Simplify each expression to a single complex number.$$\sqrt{-16}$$

Answer

**step1** Understanding the problem

We are asked to simplify the expression $$\sqrt{-16}$$ to a single complex number. This means we need to find the square root of a negative number.

**step2** Decomposing the number

We can think of the number -16 as the product of 16 and -1. So, we can rewrite the expression as $$\sqrt{16 \times (-1)}$$.

**step3** Separating the square roots

A fundamental property of square roots allows us to separate the square root of a product into the product of the individual square roots. Therefore, $$\sqrt{16 \times (-1)}$$ can be rewritten as $$\sqrt{16} \times \sqrt{-1}$$.

**step4** Calculating the square root of 16

We need to find a number that, when multiplied by itself, gives 16. We know that $$4 \times 4 = 16$$. So, the square root of 16 is 4. Thus, $$\sqrt{16} = 4$$.

**step5** Introducing the imaginary unit

To handle the square root of -1, mathematicians define a special number called the "imaginary unit". This unit is represented by the letter 'i'. It has the unique property that when it is multiplied by itself, the result is -1. So, we define $$i = \sqrt{-1}$$.

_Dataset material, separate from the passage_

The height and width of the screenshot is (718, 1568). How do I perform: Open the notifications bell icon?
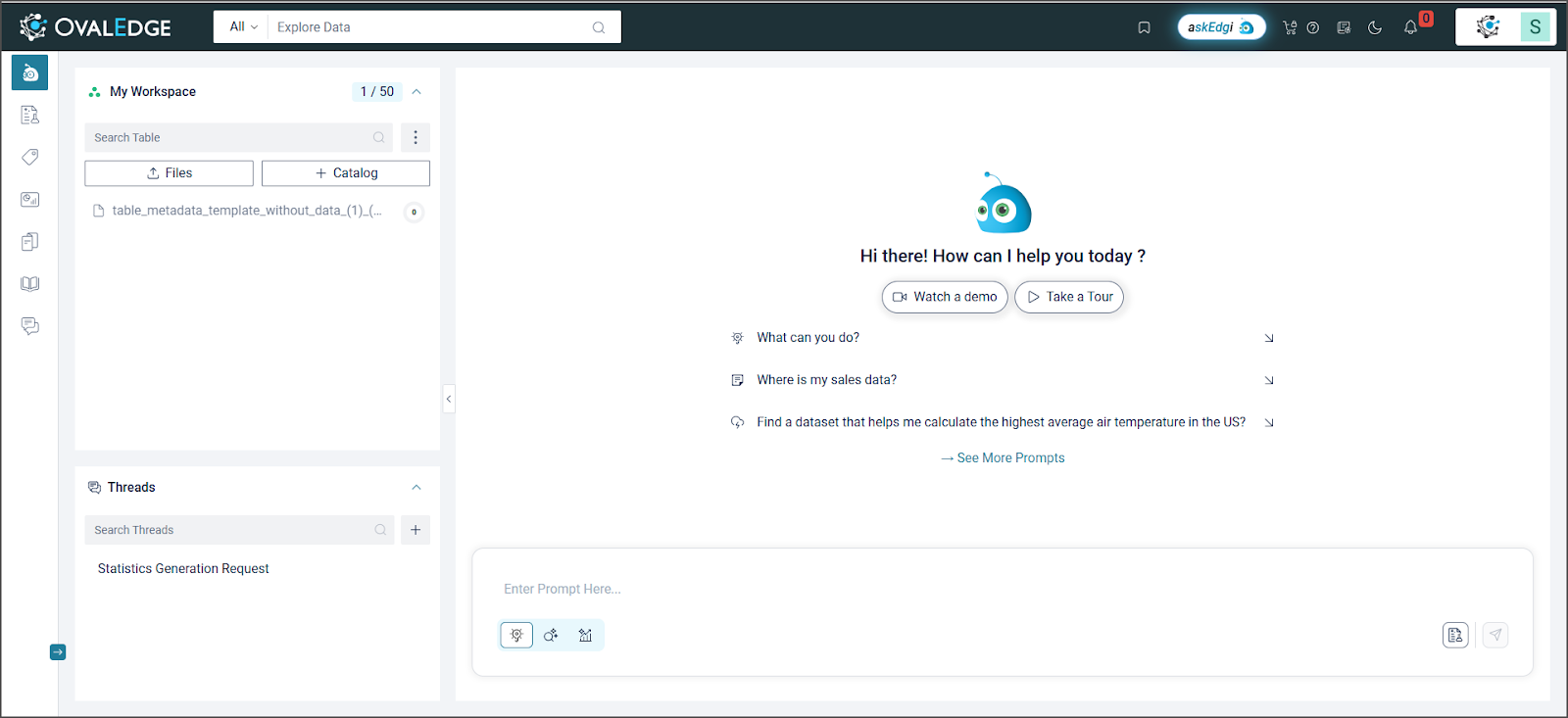[1410, 27]
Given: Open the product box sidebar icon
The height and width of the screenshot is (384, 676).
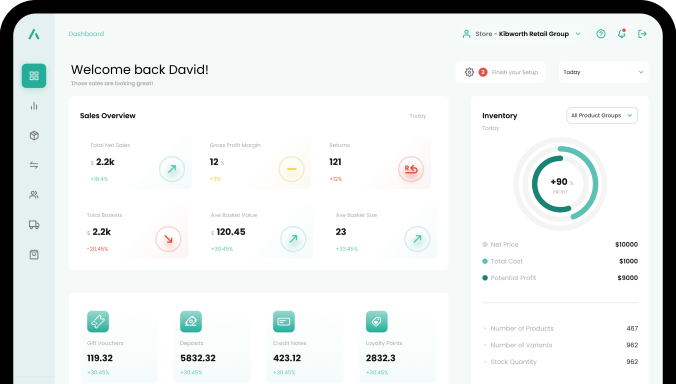Looking at the screenshot, I should click(34, 135).
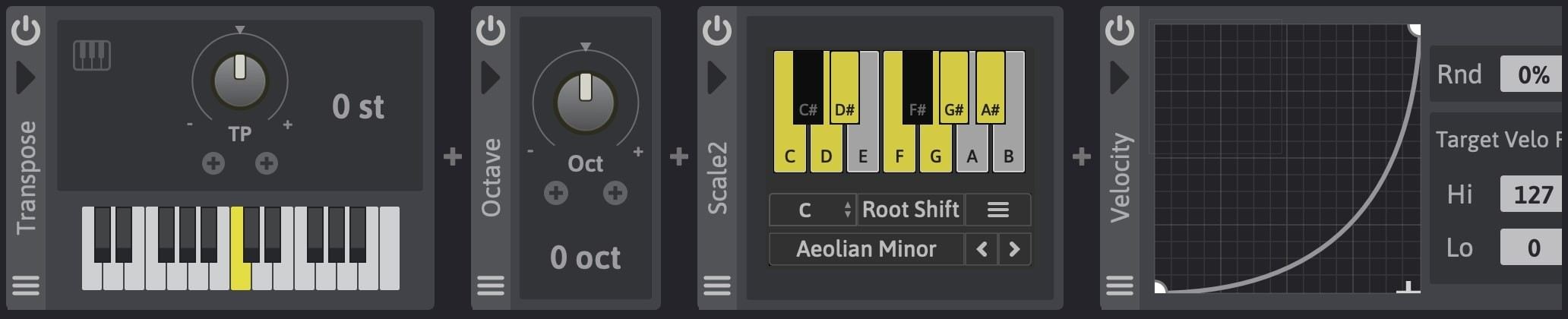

**step6** Combining the results

Now, we substitute the values we found back into our separated expression from Step 3. We have $$\sqrt{16} \times \sqrt{-1}$$, which becomes $$4 \times i$$.

**step7** Final simplified expression

When we multiply 4 by i, we get $$4i$$. This is the simplified form of $$\sqrt{-16}$$ as a single complex number.